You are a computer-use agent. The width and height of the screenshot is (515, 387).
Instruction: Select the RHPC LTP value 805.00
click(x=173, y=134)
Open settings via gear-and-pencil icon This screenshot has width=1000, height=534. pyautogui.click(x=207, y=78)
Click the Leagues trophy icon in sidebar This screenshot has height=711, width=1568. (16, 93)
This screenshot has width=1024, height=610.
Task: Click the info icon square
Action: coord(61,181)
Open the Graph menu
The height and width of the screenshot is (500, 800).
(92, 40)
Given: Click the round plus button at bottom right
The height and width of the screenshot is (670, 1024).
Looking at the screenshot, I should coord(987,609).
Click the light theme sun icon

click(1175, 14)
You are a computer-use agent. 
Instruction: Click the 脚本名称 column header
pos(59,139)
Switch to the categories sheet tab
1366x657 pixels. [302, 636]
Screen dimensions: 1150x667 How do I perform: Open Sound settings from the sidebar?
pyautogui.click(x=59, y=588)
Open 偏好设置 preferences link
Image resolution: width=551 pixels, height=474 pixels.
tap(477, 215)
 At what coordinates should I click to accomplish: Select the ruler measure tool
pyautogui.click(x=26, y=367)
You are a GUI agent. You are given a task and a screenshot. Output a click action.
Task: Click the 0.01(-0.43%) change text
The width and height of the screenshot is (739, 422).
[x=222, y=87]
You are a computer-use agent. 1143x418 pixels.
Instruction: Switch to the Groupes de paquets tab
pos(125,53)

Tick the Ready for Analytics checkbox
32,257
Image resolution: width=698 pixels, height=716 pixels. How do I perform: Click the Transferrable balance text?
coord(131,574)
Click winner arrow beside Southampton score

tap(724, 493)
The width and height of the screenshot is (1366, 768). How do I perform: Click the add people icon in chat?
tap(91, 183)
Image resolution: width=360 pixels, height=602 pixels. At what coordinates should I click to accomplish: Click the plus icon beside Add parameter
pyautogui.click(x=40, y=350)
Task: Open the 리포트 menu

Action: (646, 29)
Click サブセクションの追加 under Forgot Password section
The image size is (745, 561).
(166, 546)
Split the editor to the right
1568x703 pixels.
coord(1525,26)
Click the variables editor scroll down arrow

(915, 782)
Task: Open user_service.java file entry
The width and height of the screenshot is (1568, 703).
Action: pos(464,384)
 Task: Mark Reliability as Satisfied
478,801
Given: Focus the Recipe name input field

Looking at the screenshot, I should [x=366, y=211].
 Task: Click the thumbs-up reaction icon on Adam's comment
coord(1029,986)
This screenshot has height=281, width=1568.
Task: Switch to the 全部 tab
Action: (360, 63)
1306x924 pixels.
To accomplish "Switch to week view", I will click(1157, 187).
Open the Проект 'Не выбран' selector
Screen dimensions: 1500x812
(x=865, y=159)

----------

◆ Task statement ◆
What lines of the material above hold the string "agent"? Please copy them.

◆ The answer ◆
You are a computer-use agent. The width and height of the screenshot is (515, 387).
You are a computer-use agent. 
You are a GUI agent. You are given a task and a screenshot. Output a click action.
You are a computer-use agent. 1143x418 pixels.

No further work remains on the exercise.